Im Geschäfts- und Privatleben ist „Allostase“ die Grundlage für Erfolg und Glück
Einzelpersonen und Organisationen können eine starke und dauerhafte Identität bewahren, indem sie sich immer wieder neu erfinden.
- Das wenig bekannte Konzept der Allostase beschreibt den Prozess, bei dem gesunde Systeme sich Veränderungen nicht strikt widersetzen, sondern sich ihnen anpassen.
- Unter Allostase kehren gesunde Systeme nach einem Muster aus Ordnung, Unordnung und Neuordnung zur Stabilität zurück.
- Veränderung und Vergänglichkeit sind keine Phänomene, vor denen man Angst haben oder denen man widerstehen muss.
In den späten 1980er Jahren beobachteten zwei Forscher – einer ein Neurowissenschaftler, Physiologe und Professor für Medizin an der University of Pennsylvania und der andere ein interdisziplinärer Wissenschaftler mit Schwerpunkt auf Biologie und Stress – ein interessantes Phänomen.

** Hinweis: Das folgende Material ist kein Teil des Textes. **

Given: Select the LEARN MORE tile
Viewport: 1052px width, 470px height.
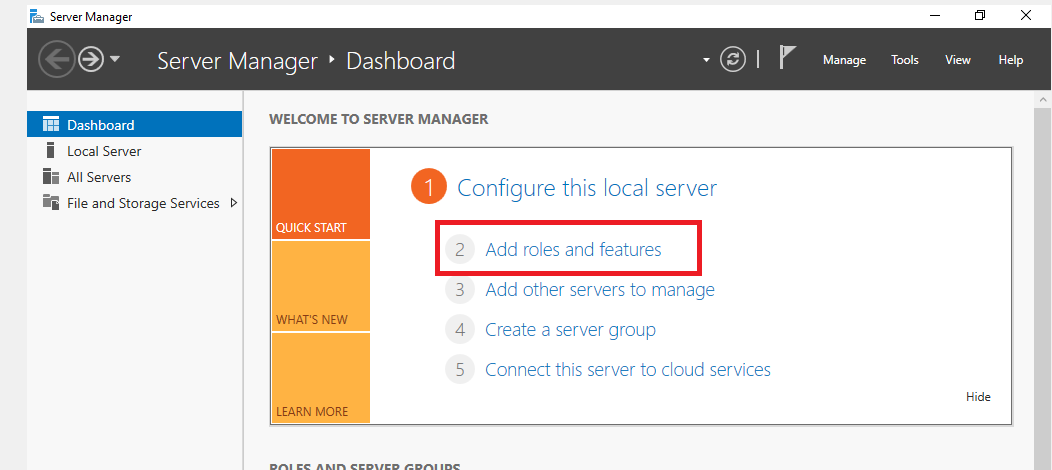Looking at the screenshot, I should tap(320, 378).
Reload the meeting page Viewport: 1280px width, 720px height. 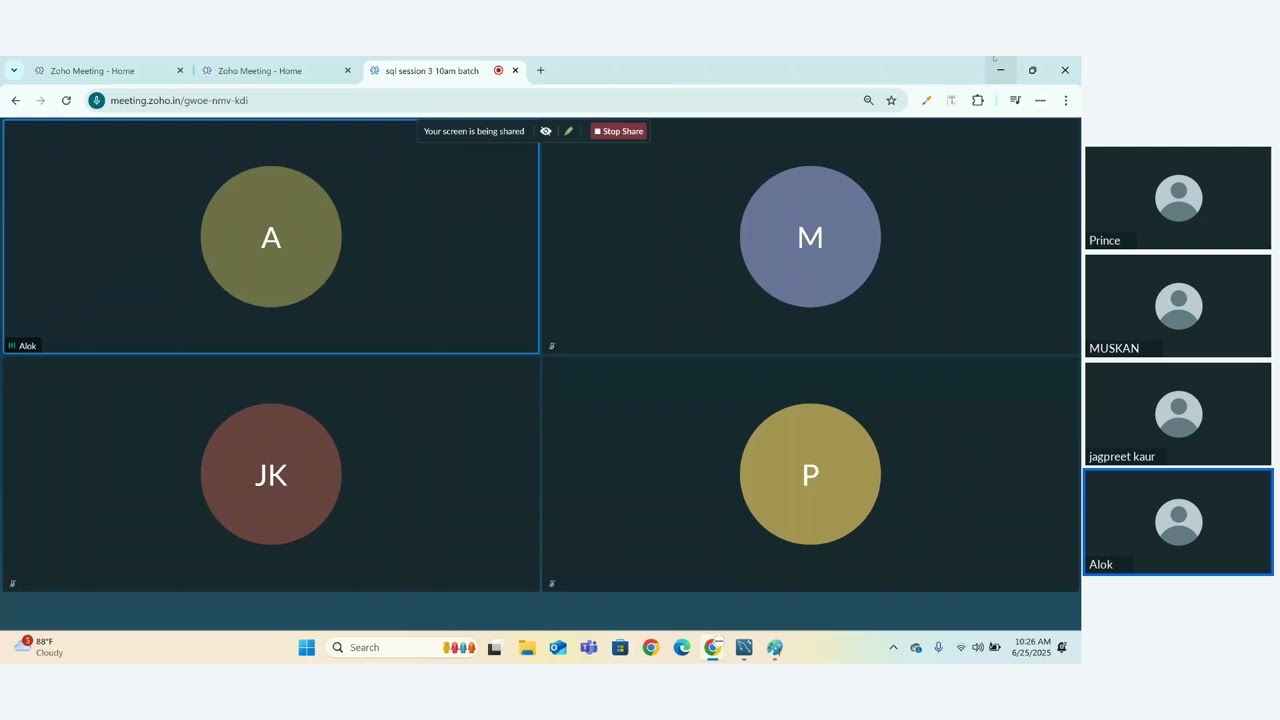coord(66,100)
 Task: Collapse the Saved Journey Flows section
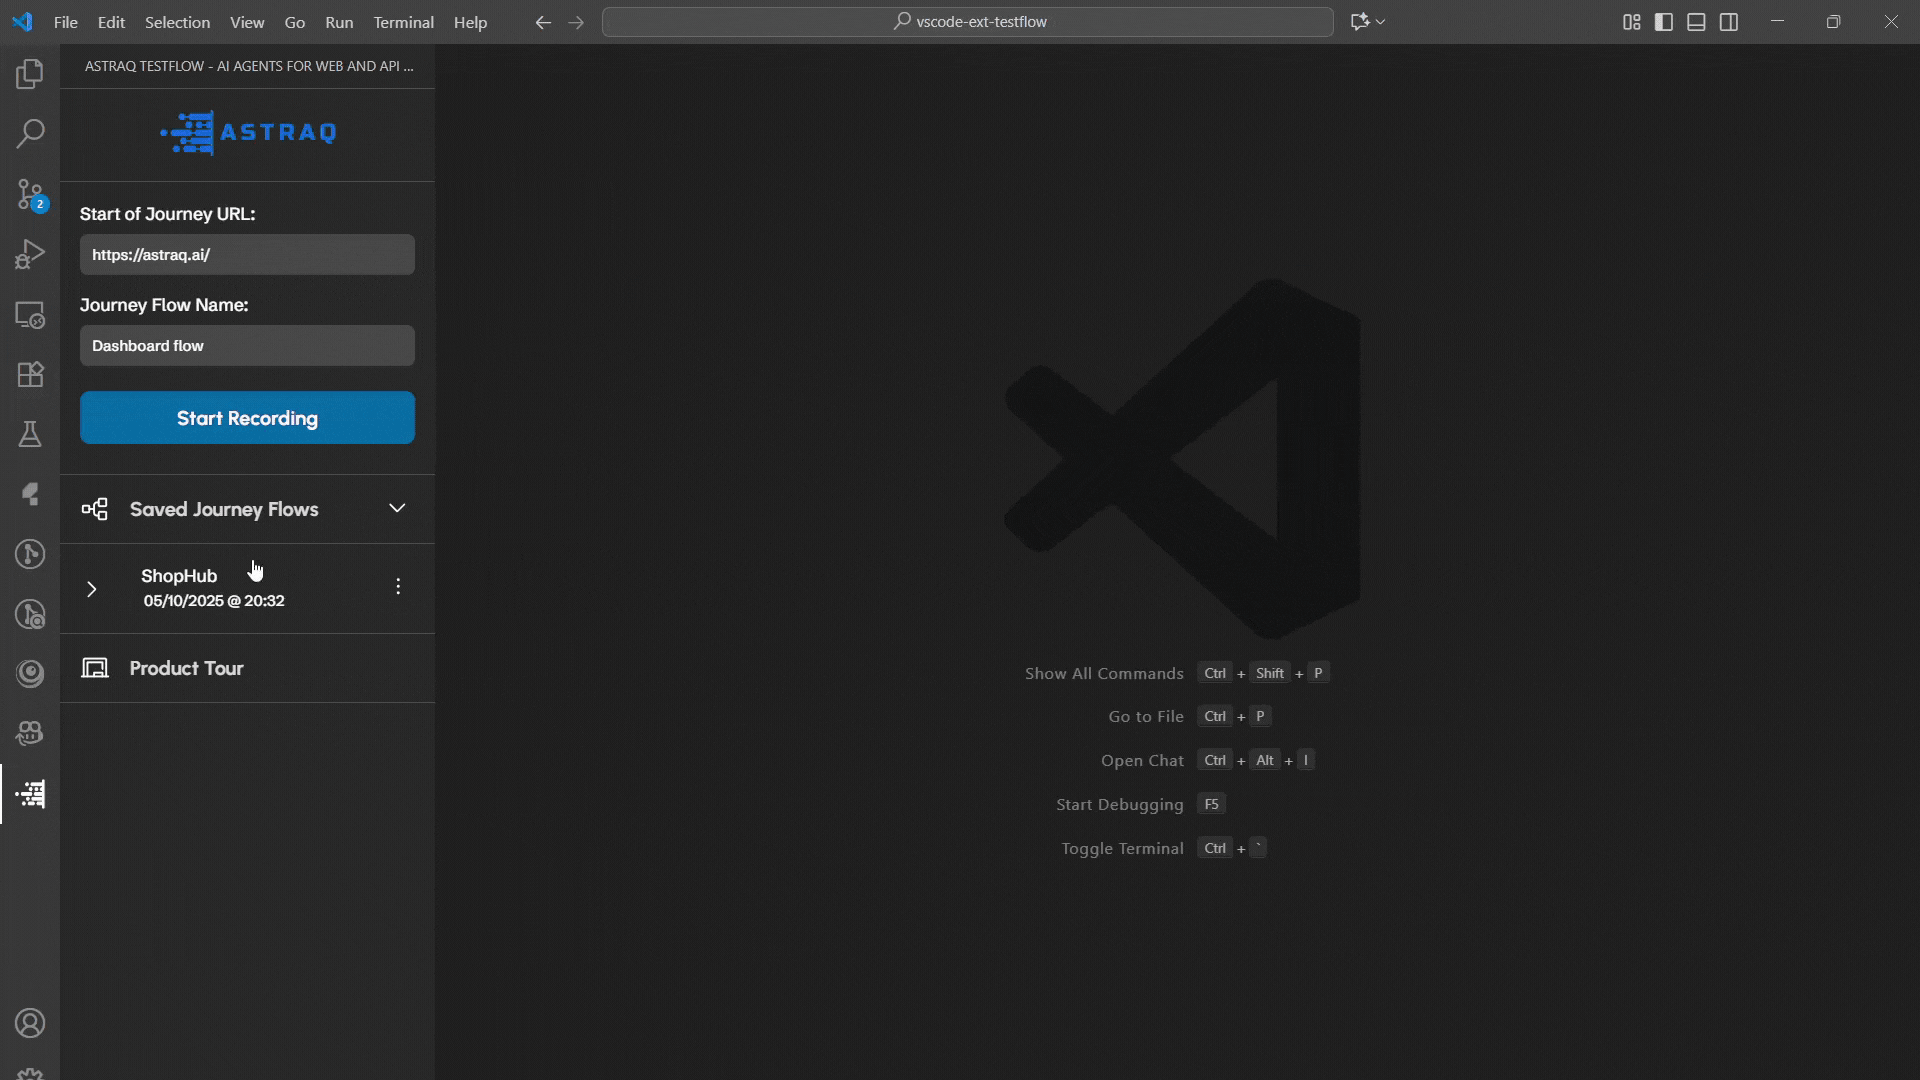(x=397, y=508)
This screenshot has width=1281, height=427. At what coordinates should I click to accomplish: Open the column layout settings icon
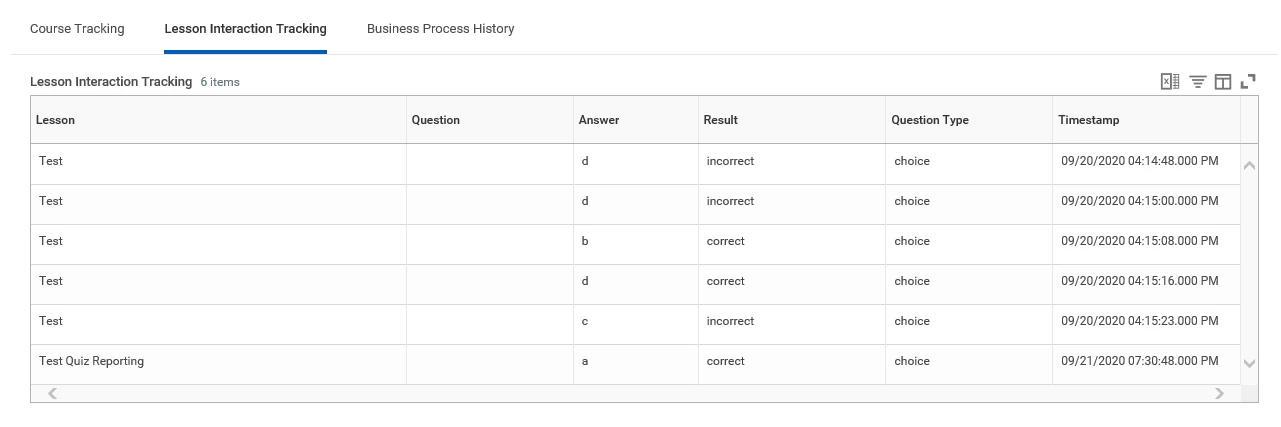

In den allermeisten Situationen wehren sich gesunde Systeme nicht strikt gegen Veränderungen; Vielmehr passen sie sich daran an und gehen mit Anmut und Mut voran. Diese Beobachtung gilt unabhängig davon, ob eine ganze Art auf eine Veränderung ihres Lebensraums reagiert, eine Organisation auf eine Veränderung in ihrer Branche reagiert oder ein einzelnes Individuum auf ein Störungsereignis in seinem Leben oder einen laufenden Prozess wie das Altern reagiert. Nach der Unordnung sehnen sich lebende Systeme nach Stabilität, aber sie erreichen diese Stabilität an einem neuen Ort. Peter Sterling (der Neurowissenschaftler) und Joseph Eyer (der Biologe) haben den Begriff geprägt Allostase um diesen Vorgang zu beschreiben. Allostase kommt aus dem Griechischen Bei der , was „variabel“ bedeutet und Stase , was „stehend“ bedeutet. Sterling und Eyer definierten Allostase als „Stabilität durch Veränderung“.
Während Homöostase ein Muster aus Ordnung, Unordnung, Ordnung beschreibt, beschreibt Allostase ein Muster aus Ordnung, Unordnung, Neuordnung. Homöostase besagt, dass gesunde Systeme nach einem Störungsereignis wieder zur Stabilität zurückkehren, wo sie begonnen haben: X zu Y zu X.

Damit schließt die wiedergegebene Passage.